Exercício difícil, acho ele primo do cotidiano e do andar a pé.
Cotidiano como forma de entender e viver as cidades — sejam aquelas onde a gente mora ou as que a gente visita — é uma coisa muito legal porque não quer dizer exatamente monotonia, marasmo, senso comum que às vezes vendem pra gente como algo a não se seguir: "faça diferente", "largue tudo e dê a volta ao mundo", "cada semana em uma cidade, cada mês em um país". Conhecer o mundo e não conhecer nosso entorno, não tem nada de novo nisso. Você pode viajar várias vezes para uma cidade e ela não ser a mesma, e você pode viajar para vários cantos do mundo e eles podem parecer iguais.
Andar a pé como uma forma de olhar, o passo marcando nosso "desenho no tempo" (surrupiado de uma frase de Borges que me foi apresentada por uma amiga, a Vânia) e sendo janela para outras sensações também está nesse cotidiano ao qual me refiro, porque é algo potente travestido de banal, algo que você pode fazer em qualquer lugar e que não custa nada. O que, então, teria de tão revelador nisso?
Tendo a achar que a forma como a gente cria e recria nossa rotina, as atividades com as quais a preenchemos, é mais importante, ou mais interessante, do que a forma como a gente a "quebra". O traço que a gente não apaga, mas contorna, puxa uma linha e forma novos desenhos, rasura para criar um desenho grandão, se afasta um pouquinho e enxerga um desenho maior, uma construção. "A vida em seus métodos diz calma", já dizia Di Melo.

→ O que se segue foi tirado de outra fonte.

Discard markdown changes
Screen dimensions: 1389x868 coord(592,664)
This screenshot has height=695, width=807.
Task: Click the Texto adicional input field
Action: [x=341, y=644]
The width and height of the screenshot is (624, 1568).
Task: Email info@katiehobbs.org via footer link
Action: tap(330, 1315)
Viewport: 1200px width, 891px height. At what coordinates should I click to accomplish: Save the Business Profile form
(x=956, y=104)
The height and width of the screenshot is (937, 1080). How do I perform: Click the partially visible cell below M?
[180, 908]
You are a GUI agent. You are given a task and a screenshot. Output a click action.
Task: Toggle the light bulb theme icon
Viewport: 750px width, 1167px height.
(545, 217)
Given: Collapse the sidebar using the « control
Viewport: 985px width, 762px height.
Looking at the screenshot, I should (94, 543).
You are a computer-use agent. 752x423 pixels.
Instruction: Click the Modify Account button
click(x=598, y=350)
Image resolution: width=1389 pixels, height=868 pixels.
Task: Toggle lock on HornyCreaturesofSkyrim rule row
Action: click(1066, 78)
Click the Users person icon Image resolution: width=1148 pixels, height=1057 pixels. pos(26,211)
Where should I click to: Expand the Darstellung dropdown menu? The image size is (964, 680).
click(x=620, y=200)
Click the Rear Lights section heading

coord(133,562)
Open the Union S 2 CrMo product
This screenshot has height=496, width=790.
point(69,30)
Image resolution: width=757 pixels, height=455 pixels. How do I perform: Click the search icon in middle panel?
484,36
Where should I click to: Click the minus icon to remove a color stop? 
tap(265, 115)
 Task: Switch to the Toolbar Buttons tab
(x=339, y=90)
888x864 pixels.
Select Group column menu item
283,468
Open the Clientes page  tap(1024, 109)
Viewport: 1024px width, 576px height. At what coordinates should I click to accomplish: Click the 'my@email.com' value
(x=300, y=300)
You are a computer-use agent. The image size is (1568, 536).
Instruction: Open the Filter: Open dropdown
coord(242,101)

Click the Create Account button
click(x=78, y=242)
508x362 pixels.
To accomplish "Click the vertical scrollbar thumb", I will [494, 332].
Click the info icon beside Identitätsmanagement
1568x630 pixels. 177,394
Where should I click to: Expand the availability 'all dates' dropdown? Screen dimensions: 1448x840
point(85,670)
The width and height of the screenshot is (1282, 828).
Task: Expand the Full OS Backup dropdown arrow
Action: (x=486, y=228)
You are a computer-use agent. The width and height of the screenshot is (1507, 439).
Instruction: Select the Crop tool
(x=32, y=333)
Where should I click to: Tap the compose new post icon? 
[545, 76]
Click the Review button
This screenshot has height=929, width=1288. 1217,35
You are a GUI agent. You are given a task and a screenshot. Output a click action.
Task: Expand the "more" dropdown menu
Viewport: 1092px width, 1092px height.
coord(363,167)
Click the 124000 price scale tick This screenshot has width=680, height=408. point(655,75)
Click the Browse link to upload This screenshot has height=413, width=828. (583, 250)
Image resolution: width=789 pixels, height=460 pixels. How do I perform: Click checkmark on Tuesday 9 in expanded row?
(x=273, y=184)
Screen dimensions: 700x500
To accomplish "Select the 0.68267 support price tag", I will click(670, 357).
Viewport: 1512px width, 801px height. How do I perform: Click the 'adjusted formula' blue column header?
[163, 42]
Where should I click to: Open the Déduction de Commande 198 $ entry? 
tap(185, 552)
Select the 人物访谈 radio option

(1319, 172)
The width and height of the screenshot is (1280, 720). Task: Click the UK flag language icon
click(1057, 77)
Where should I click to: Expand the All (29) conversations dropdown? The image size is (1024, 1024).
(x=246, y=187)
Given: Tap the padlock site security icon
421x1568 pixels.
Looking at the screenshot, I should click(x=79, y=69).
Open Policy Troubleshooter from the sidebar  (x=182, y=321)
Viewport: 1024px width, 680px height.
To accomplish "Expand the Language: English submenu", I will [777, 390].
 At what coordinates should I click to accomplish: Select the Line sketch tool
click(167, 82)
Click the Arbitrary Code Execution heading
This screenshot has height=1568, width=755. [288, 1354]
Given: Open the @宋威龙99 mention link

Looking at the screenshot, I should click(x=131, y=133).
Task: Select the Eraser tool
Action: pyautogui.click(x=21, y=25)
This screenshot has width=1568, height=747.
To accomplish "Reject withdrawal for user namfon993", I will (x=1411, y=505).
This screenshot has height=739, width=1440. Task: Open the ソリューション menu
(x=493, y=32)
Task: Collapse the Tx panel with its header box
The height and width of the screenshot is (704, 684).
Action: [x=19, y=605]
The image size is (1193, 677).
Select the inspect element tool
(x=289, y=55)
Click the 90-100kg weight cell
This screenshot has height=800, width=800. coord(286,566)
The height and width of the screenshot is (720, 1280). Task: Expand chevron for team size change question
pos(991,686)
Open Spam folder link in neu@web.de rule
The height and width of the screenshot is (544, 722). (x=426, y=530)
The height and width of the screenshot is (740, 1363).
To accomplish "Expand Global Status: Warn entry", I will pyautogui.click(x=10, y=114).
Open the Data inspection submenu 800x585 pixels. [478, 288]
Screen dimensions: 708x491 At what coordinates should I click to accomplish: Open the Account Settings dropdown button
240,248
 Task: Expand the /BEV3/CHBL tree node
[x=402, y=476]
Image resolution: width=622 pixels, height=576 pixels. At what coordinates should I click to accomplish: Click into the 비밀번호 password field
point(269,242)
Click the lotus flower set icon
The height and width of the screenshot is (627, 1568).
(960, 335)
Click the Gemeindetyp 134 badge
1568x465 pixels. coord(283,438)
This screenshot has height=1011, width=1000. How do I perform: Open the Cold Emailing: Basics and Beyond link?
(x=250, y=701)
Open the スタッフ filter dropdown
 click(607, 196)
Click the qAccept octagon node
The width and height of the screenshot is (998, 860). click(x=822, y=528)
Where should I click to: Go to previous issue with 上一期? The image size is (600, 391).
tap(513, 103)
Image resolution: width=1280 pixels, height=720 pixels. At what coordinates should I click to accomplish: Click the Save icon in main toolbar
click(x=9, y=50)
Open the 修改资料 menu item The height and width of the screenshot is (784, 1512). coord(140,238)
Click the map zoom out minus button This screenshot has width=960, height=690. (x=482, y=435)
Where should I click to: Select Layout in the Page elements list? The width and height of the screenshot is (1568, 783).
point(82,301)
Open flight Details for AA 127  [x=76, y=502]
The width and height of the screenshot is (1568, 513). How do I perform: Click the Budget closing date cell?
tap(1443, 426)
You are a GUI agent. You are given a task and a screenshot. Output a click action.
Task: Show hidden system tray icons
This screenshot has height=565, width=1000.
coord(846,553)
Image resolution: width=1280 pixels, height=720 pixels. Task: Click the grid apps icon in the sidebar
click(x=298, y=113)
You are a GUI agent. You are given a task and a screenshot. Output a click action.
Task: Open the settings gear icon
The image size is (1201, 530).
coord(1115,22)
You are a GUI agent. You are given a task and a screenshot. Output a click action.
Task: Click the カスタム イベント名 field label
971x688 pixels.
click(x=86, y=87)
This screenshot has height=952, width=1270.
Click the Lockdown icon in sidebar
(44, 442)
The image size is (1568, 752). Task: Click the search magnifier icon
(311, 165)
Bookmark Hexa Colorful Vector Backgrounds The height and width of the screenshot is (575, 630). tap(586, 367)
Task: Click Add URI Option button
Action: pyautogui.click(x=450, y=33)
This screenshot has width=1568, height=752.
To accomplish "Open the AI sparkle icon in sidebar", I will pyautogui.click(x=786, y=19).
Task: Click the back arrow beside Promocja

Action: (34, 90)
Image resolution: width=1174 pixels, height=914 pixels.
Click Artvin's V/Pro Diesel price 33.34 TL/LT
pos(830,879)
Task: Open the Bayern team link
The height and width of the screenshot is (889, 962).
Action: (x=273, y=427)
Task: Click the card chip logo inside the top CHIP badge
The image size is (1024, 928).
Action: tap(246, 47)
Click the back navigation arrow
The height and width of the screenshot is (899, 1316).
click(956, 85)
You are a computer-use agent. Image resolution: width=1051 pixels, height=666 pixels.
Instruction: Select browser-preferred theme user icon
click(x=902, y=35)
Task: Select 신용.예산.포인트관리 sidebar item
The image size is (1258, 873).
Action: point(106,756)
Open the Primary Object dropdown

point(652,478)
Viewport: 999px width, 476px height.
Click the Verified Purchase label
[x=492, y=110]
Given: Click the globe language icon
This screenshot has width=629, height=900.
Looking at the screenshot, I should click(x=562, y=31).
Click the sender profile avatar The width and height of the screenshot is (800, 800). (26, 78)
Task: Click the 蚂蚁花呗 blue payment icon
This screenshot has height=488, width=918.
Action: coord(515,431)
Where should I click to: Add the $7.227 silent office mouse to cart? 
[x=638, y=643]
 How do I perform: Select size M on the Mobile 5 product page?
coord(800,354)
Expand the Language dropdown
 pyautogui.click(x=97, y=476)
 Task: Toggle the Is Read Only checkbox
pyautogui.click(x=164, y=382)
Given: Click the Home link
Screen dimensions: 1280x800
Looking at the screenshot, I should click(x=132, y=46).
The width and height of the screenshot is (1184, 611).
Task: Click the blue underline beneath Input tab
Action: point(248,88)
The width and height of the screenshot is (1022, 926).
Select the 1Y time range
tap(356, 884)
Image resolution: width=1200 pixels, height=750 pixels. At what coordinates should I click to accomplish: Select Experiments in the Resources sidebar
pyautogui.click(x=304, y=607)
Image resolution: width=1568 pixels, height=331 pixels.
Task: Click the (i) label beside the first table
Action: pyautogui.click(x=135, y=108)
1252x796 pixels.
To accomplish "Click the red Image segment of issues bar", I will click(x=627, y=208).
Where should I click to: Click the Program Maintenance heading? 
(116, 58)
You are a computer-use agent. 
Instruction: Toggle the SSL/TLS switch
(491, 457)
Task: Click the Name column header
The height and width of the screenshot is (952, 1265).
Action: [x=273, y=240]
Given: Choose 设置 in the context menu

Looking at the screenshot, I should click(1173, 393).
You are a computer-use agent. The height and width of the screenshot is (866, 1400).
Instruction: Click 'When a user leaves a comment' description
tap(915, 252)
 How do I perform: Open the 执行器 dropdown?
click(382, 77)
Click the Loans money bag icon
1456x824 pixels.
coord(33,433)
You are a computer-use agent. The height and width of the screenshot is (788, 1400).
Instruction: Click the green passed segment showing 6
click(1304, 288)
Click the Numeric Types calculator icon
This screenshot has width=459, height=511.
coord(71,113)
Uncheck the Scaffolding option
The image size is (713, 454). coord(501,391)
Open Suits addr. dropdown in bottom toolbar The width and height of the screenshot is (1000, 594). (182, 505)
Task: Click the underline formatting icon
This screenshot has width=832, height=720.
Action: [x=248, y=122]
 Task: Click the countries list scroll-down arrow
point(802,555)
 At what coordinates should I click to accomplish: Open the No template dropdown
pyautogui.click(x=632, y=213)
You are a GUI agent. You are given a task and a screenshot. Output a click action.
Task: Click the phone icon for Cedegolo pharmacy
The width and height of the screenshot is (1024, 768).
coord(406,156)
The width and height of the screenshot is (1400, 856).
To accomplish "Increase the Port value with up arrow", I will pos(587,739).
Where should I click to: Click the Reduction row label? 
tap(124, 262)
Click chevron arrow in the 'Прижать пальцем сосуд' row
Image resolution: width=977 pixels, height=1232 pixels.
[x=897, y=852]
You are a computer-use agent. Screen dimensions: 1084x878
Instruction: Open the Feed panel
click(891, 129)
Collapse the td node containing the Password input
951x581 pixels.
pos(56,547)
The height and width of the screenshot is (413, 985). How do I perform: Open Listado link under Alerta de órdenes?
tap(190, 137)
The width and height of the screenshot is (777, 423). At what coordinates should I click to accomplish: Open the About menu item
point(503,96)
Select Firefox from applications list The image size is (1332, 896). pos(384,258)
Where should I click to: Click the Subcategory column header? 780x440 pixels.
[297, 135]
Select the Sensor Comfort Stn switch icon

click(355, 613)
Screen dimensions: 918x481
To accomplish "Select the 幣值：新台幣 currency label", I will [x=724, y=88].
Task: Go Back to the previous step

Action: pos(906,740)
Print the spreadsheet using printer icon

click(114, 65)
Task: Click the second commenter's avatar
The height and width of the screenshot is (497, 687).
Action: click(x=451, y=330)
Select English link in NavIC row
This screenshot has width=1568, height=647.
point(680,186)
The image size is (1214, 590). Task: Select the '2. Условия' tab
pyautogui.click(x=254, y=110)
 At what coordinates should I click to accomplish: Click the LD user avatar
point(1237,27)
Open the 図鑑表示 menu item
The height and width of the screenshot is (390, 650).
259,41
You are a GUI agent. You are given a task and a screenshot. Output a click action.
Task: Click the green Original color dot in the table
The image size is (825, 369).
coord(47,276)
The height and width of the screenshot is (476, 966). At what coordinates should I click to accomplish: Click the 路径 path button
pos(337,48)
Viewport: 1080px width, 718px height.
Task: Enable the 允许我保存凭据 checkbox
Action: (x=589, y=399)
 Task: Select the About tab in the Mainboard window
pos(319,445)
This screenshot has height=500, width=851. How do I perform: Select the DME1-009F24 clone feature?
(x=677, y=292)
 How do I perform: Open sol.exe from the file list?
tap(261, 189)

Com cada vez mais estímulos, e sendo obrigados a dançar conforme a música do mundo porque é aqui que a gente está, me parece que vai ficando raro a gente encontrar nosso ritmo nele. Admiro quem consegue, onde quer que se esteja, desenhar o cotidiano, com as variações e as repetições do seu agrado, bem como quem deixa o passo correr mais solto. Aí a dança, e o desenho, são mais bonitos.